Coach Dean Vickerman says he’ll prepare his team to better deal with the JackJumpers’ “speed humps” that have curtailed United’s ability to get out and run.

“That’s what they do — it’s something they chart, hitting people and contesting people as they run down the floor,” Vickerman said.

United laid an egg from deep — they made just six of their 34 three-point attempts — and almost half their free throws came up empty. Yet, they only lost by seven points.

“If we can put the ball in the basket a little better — we were under 60 per cent from the foul line and we were 17 per cent from the three,” he said.

“A lot of credit goes to the JackJumpers, but we’ve got to be better and shoot the basketball and create great looks for us.”

The three-time champion coach is looking forward to defending his side’s season in the comforts of its John Cain Arena home.

“We go through the regular season to get to play at home in these big moments and we look forward to seeing a packed arena … bring the kind of energy that we felt (in Tasmania in game two),” he said.

“I love being in situations that challenge you as a coach to be better, challenges you how you coach a team and who you go with in big moments.”

Both teams will play a third game in six days, having battled Thursday and Saturday night — there will be some sore bodies, but Delly was putting on a brave face.

“(I) feel really good — we’ve got great physios, great weights coach and I’ve put a lot of work into my body lifting, so I’m looking forward to game three,” he said.

He’s not the only one, with the eyes of the NBL set to converge on Melbourne Monday night.

Basketball is life for evergreen Newley

Experienced Melbourne United utility Brad Newley says he’s already in the “longevity phase” of his career as he continues his pursuit of a maiden NBL title.

But, at 37, whether or not Melbourne United wins this year’s championship isn’t tied to a decision on his future.

United still needs to win on its home floor to book its spot in the 2022 grand final after splitting the first two games of the semi final series with Tasmania.

Newley, two seasons ago, came close to the ultimate glory with the Sydney Kings — Covid ruined that opportunity — but, on a stacked United team, he is focused on filtering the outside noise and winning the mental battles.

“As you get older, you obviously run out of opportunities, so you have to make the most of them — I’m pretty pumped,” Newley said.

“This team’s experienced with winning from last year, so anything I can add to that is a bonus and who knows how many more chances I’ll get?

“You definitely want to make the most of it, but you don’t want to be too overenthusiastic, you don’t want to blow it before it’s even done.

“You don’t treat it as a normal game, but you’ve got to handle your distractions and get on with it as focused as possible.”

United captain Chris Goulding said Newley’s chip chase was not lost on the group.

“We haven’t really touched on that a hell of a lot but everyone knows why he came to the club and that was to win,” Goulding said.

“It’s definitely in the back of my mind and I think once you get closer to the ultimate goal, you start being more vocal about guys like that and people who you have around the organisation that it means a lot to.

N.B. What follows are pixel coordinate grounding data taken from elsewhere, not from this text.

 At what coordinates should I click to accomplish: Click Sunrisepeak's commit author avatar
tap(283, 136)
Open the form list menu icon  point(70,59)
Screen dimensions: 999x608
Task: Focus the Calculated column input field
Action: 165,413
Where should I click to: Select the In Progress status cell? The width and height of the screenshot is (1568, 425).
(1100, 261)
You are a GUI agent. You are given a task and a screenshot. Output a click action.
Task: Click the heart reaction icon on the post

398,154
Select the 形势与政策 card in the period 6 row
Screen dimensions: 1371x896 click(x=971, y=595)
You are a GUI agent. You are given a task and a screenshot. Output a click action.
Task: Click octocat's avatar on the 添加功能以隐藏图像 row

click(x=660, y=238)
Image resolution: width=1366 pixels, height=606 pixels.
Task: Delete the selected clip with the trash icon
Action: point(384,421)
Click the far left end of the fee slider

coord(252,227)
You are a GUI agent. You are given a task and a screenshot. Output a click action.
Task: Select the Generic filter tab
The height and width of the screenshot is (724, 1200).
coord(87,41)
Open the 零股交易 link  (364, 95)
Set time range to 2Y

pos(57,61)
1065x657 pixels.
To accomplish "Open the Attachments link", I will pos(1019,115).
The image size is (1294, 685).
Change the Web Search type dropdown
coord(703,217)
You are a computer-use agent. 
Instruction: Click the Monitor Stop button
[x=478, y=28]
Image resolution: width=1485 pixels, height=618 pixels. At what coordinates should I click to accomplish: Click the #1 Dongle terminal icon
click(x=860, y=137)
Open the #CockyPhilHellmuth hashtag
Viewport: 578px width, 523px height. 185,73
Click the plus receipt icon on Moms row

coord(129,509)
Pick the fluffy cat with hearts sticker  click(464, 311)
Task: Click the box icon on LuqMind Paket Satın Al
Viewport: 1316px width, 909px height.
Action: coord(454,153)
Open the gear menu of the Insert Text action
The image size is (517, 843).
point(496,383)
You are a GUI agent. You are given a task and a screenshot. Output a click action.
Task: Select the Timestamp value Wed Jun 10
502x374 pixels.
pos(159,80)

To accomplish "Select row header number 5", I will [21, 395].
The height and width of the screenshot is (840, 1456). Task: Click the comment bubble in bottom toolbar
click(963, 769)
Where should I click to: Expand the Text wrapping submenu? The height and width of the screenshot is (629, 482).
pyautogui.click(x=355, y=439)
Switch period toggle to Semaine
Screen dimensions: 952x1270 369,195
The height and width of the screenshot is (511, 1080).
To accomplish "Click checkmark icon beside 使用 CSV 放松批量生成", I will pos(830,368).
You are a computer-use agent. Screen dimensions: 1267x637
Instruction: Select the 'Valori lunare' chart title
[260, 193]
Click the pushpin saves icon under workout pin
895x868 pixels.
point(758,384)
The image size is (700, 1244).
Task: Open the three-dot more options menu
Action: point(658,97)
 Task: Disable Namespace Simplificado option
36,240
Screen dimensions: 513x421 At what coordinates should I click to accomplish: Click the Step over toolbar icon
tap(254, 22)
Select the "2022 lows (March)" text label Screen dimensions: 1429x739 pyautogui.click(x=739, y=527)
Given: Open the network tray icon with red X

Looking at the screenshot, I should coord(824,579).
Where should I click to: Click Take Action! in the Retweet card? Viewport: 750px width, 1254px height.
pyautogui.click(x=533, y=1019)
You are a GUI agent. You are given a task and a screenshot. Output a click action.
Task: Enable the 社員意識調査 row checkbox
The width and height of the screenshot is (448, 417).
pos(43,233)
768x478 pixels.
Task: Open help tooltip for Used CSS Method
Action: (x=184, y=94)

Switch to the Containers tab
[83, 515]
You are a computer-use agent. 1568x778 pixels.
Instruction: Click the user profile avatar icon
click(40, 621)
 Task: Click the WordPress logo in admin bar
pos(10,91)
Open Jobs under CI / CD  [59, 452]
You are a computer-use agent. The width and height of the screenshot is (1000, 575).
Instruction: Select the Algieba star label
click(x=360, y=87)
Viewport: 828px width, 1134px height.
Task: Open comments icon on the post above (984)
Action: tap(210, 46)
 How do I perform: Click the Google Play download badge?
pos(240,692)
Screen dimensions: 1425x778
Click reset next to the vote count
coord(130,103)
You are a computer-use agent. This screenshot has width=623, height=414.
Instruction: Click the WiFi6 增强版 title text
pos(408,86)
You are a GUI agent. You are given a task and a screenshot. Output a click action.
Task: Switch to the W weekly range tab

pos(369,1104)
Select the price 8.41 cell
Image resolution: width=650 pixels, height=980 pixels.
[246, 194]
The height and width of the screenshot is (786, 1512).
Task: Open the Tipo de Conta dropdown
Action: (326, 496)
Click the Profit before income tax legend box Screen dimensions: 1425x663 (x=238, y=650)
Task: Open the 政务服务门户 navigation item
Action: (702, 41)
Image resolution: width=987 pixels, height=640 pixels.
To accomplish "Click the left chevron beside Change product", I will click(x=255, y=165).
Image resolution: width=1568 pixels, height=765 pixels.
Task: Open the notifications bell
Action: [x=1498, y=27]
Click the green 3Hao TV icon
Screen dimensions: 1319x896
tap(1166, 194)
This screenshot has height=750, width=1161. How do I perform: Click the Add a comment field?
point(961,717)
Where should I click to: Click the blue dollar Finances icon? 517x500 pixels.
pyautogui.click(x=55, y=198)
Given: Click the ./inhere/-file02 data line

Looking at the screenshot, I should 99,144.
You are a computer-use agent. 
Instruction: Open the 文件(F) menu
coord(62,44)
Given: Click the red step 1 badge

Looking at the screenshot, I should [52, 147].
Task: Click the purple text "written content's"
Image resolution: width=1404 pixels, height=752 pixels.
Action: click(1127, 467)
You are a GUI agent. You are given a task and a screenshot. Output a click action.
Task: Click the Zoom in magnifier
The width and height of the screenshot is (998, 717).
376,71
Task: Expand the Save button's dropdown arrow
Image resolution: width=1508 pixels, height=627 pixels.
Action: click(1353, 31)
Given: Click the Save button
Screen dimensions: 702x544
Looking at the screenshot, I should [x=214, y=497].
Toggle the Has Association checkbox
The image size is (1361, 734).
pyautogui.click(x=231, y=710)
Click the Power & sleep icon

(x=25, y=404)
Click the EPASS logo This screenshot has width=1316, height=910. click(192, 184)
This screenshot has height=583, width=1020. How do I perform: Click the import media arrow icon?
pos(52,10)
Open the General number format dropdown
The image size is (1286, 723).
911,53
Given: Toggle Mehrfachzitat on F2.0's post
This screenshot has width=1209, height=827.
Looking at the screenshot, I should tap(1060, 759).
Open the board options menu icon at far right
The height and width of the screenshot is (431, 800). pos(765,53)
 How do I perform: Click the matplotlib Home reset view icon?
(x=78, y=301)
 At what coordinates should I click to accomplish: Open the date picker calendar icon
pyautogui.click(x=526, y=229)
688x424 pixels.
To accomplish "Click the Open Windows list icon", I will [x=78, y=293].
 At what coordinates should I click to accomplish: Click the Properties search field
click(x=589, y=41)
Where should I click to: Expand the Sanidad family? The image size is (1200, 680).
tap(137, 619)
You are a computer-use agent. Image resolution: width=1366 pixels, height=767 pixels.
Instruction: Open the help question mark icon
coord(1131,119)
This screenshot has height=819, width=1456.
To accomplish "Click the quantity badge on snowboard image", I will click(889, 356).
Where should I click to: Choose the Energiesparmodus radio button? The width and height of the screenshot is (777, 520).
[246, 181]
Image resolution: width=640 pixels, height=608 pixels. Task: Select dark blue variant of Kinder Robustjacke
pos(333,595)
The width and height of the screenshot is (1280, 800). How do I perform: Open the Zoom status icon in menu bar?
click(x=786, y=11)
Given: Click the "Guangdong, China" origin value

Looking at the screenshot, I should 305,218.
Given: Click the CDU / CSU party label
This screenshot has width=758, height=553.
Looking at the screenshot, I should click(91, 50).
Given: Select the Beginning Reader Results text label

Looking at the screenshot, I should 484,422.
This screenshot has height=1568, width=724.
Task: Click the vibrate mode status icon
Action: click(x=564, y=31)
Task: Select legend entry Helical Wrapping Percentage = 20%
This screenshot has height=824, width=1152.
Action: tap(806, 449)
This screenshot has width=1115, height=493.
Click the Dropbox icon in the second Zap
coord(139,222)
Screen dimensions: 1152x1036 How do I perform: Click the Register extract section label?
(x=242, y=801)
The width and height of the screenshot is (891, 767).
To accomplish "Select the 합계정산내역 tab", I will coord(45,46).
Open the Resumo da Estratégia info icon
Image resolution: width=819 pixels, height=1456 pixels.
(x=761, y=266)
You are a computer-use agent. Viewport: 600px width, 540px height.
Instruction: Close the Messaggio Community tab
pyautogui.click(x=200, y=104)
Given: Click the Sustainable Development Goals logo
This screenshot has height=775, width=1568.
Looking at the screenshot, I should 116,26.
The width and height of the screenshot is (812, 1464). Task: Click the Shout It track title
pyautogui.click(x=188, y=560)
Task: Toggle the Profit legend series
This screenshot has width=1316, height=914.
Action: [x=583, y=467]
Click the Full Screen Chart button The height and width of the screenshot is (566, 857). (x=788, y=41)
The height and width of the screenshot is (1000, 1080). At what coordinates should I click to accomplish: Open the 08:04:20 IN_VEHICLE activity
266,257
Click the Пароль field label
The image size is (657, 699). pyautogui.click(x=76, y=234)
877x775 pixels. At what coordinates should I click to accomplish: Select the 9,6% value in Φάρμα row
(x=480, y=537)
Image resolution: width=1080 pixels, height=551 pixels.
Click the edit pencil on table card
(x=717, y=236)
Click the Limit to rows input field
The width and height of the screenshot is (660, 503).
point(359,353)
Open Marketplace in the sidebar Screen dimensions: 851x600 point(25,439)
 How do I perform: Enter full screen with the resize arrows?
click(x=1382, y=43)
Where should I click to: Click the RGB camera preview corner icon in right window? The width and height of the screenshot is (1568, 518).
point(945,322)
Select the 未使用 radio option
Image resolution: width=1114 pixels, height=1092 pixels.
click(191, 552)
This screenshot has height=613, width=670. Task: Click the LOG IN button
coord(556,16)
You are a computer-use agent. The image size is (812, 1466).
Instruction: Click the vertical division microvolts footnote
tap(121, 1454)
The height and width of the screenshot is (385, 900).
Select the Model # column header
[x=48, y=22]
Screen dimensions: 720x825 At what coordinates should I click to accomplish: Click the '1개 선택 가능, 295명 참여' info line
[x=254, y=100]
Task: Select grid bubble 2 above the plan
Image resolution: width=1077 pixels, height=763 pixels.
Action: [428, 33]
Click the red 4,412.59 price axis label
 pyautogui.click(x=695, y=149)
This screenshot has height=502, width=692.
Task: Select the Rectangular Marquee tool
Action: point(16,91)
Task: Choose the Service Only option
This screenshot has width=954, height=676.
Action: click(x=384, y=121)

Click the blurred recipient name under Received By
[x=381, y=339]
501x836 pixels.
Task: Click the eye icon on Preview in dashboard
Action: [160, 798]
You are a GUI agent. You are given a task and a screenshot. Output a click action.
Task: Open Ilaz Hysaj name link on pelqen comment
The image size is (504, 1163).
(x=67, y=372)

“If we just approach these games by trying to be the best that we can be, those players and parts of the organisation will get their rewards.”

Newley is probably sick of being asked the ‘retirement’ question, but politely says he’ll be on a basketball court for as long as he can.

“As long as I can still contribute to the team, I want to play,” Newley said.

“It’s what I’ve done for my whole life, so I feel if there’s any way I can help United, I’m willing to do it.”